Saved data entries
○ ○ ○

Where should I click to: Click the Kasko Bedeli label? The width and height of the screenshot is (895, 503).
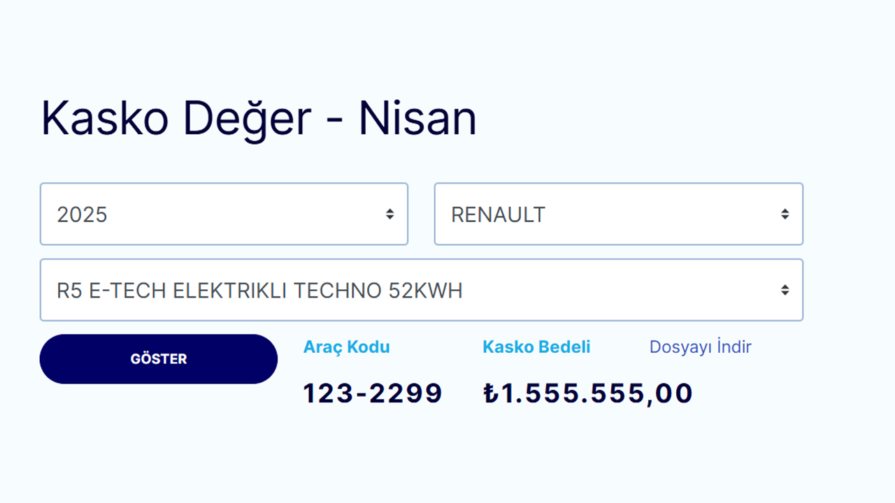coord(536,347)
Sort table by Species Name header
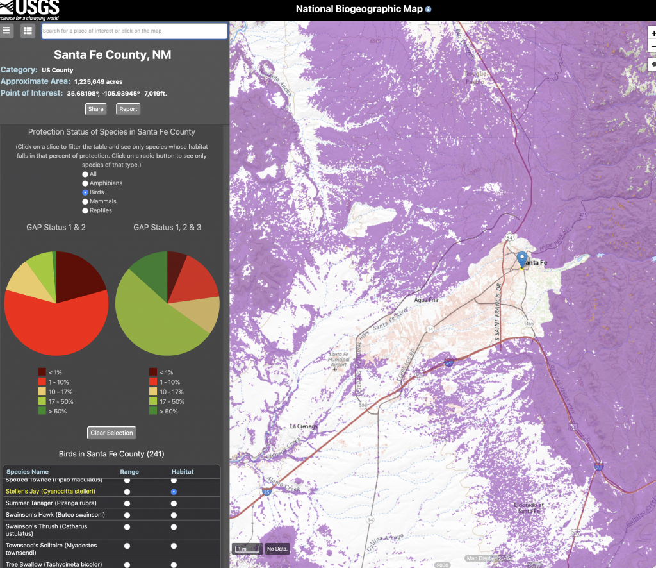The image size is (656, 568). coord(28,472)
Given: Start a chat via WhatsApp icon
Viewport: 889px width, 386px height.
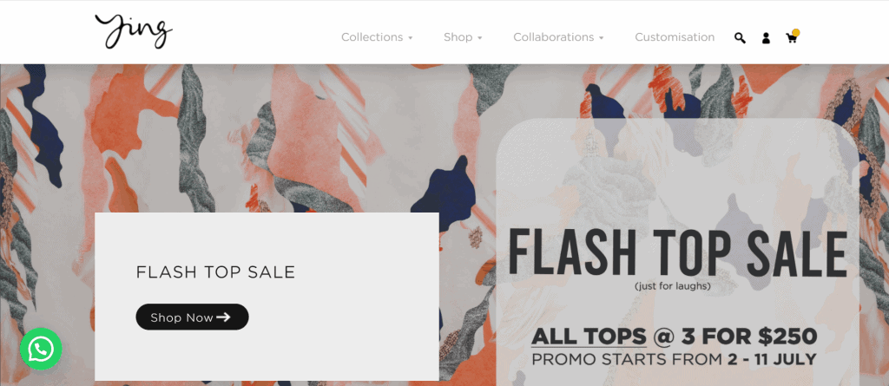Looking at the screenshot, I should pos(41,350).
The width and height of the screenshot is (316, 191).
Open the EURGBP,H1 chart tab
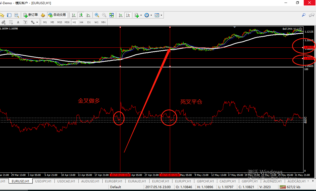click(x=113, y=181)
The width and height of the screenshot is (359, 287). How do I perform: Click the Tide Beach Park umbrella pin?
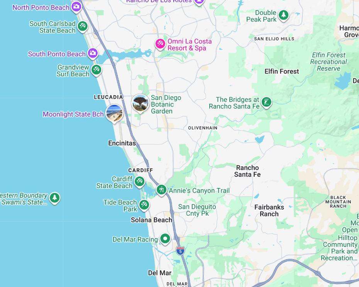[x=144, y=205]
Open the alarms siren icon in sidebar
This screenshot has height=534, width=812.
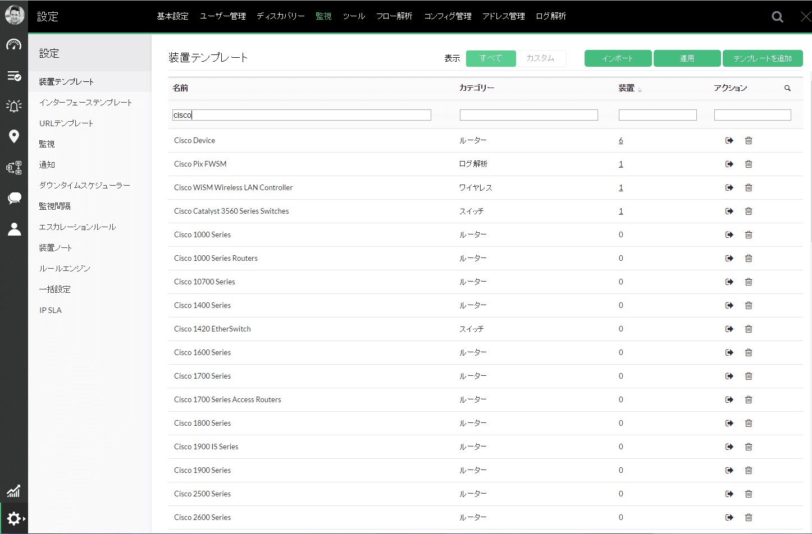click(x=14, y=105)
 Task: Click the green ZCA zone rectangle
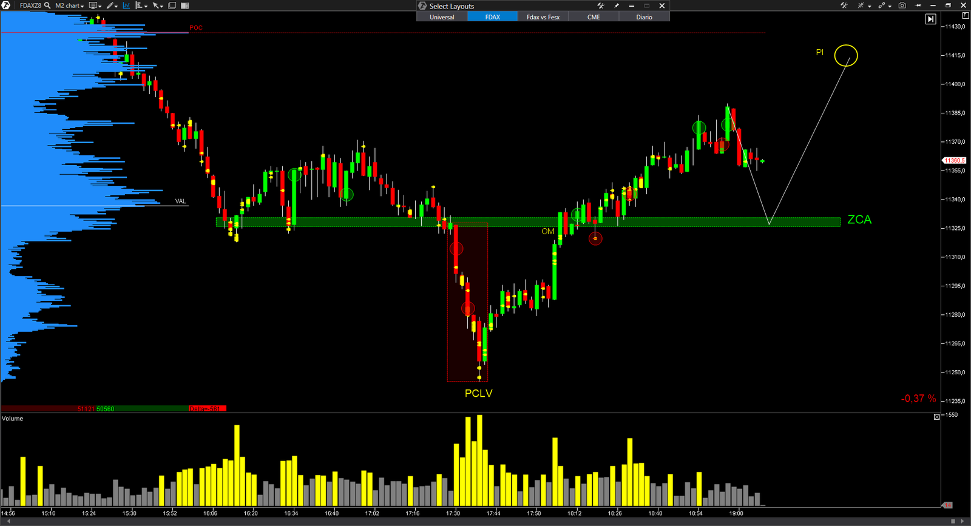(668, 222)
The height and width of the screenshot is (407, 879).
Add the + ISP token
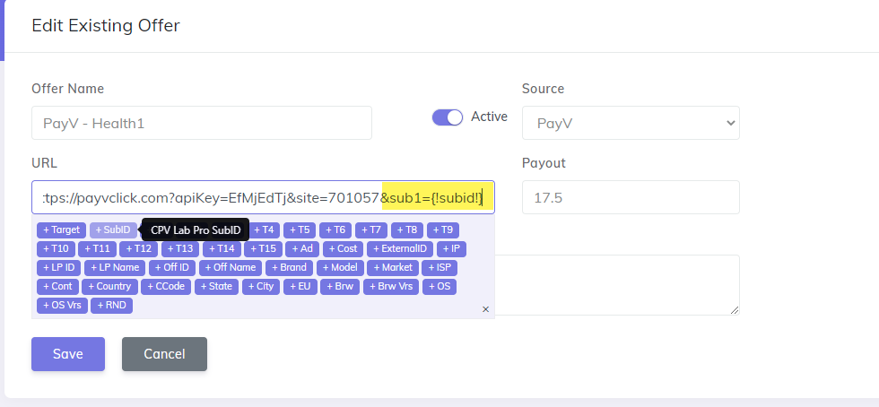coord(440,268)
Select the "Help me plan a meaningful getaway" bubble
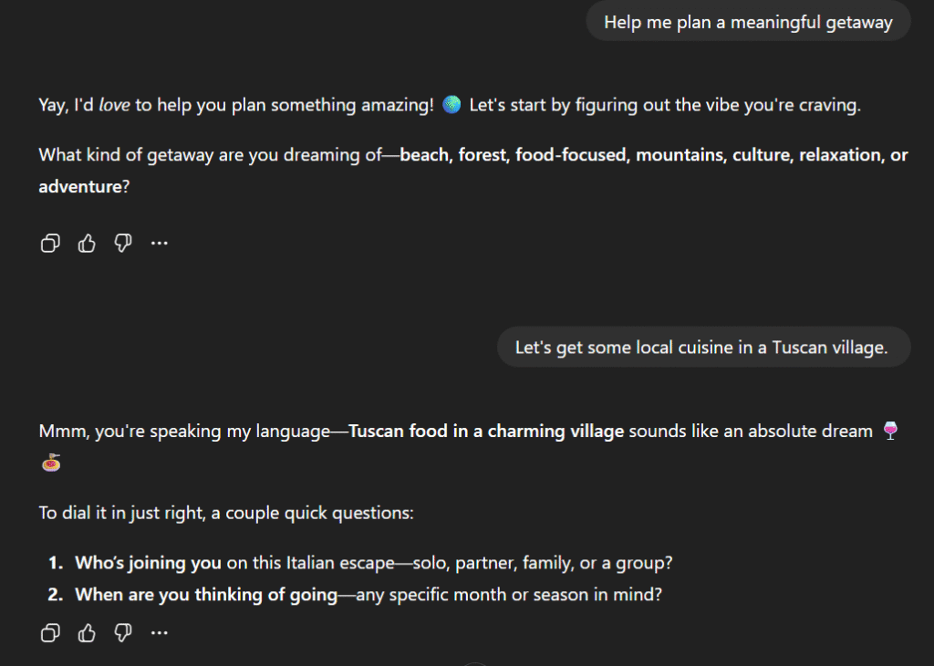Viewport: 934px width, 666px height. pos(747,21)
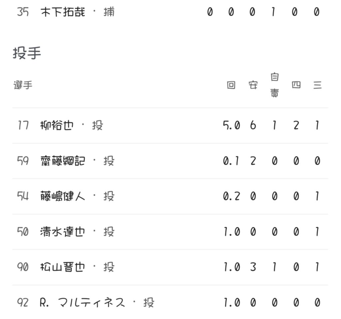Viewport: 341px width, 319px height.
Task: Open 清水達也's player details
Action: [x=62, y=232]
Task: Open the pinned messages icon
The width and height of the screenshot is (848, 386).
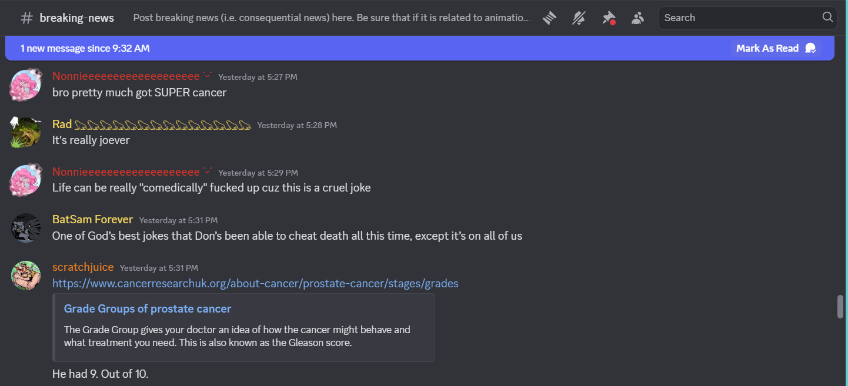Action: pos(609,18)
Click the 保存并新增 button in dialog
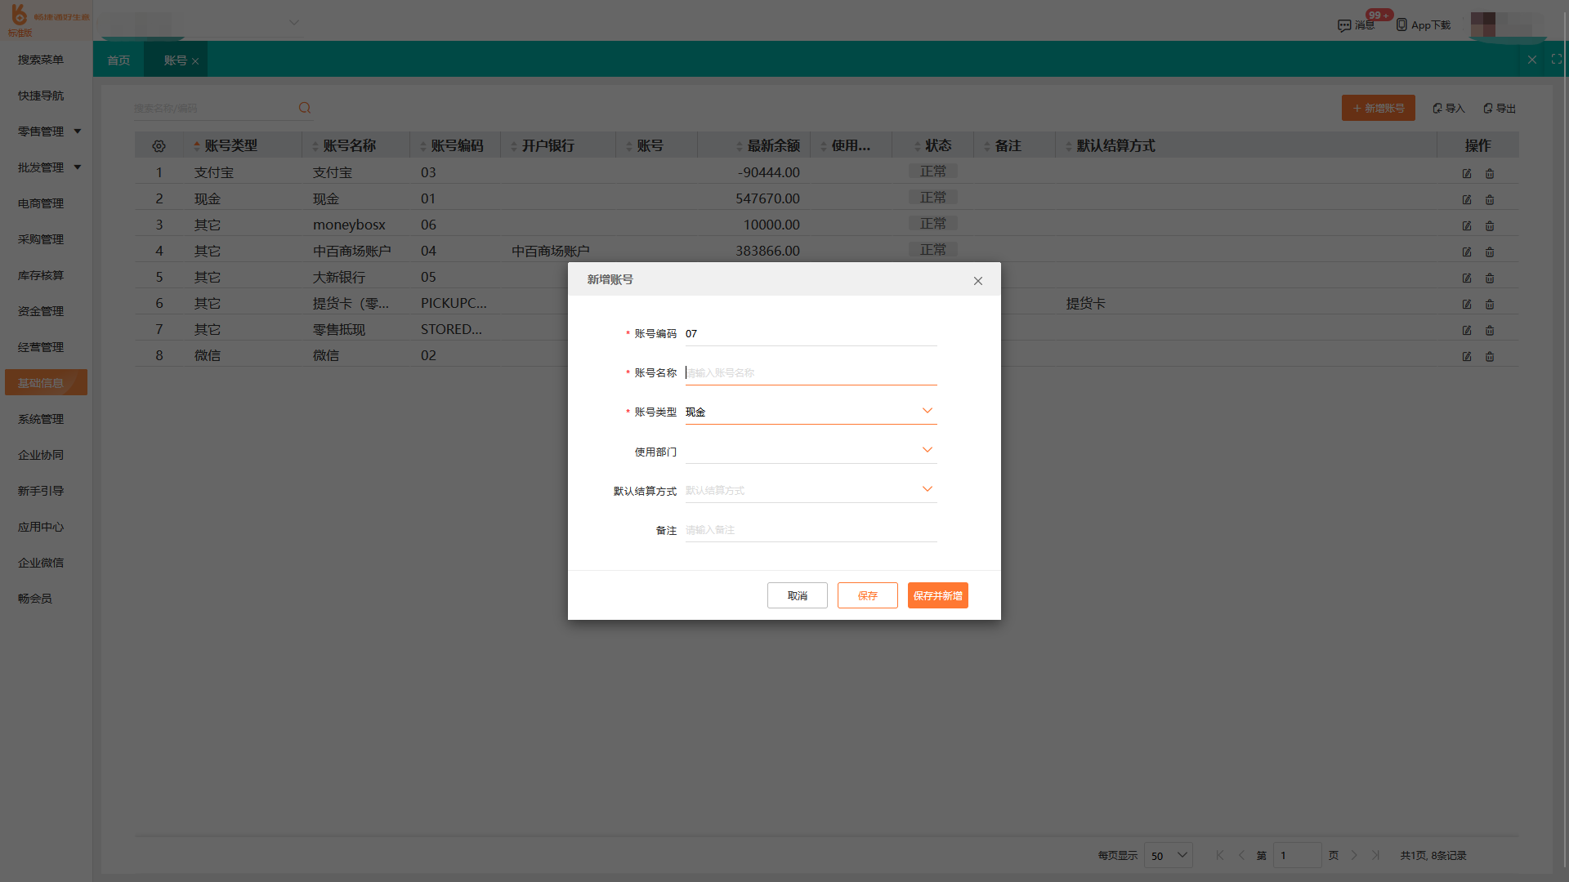Viewport: 1569px width, 882px height. click(937, 595)
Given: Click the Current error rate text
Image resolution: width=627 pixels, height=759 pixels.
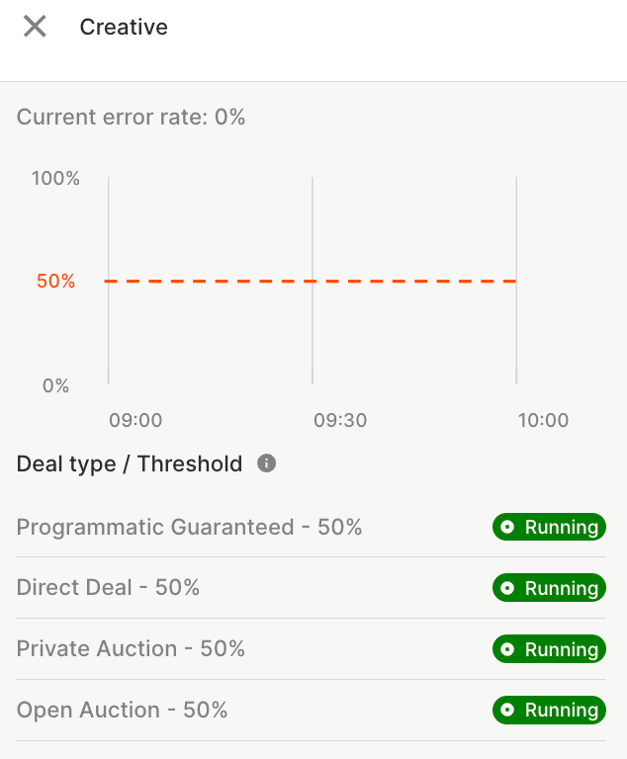Looking at the screenshot, I should point(131,118).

○ ○ ○

- [Task brief]: You need to copy every entry exactly, taking out only the pictures.

- [Task answer]:
Where should I click to: Click the Kasko Bedeli label? The width and height of the screenshot is (895, 503).
coord(536,347)
Sort table by Species Name header
The image size is (656, 568). coord(28,472)
Given: Start a chat via WhatsApp icon
Viewport: 889px width, 386px height.
Looking at the screenshot, I should pos(41,350).
The width and height of the screenshot is (316, 191).
Open the EURGBP,H1 chart tab
click(x=113, y=181)
The width and height of the screenshot is (359, 287). How do I perform: Click the Tide Beach Park umbrella pin?
[x=144, y=205]
Open the alarms siren icon in sidebar
This screenshot has height=534, width=812.
click(x=14, y=105)
 Task: Click the green ZCA zone rectangle
(668, 222)
The height and width of the screenshot is (407, 879).
Add the + ISP token
coord(440,268)
Select the "Help me plan a meaningful getaway" bubble
Viewport: 934px width, 666px height. pos(747,21)
Viewport: 341px width, 319px height.
Task: Open 清水達也's player details
Action: [x=62, y=232]
Task: Open the pinned messages icon
The width and height of the screenshot is (848, 386).
Action: pos(609,18)
Click the 保存并新增 button in dialog
Viewport: 1569px width, 882px height. click(937, 595)
Given: Click the Current error rate text
Image resolution: width=627 pixels, height=759 pixels.
Looking at the screenshot, I should point(131,118).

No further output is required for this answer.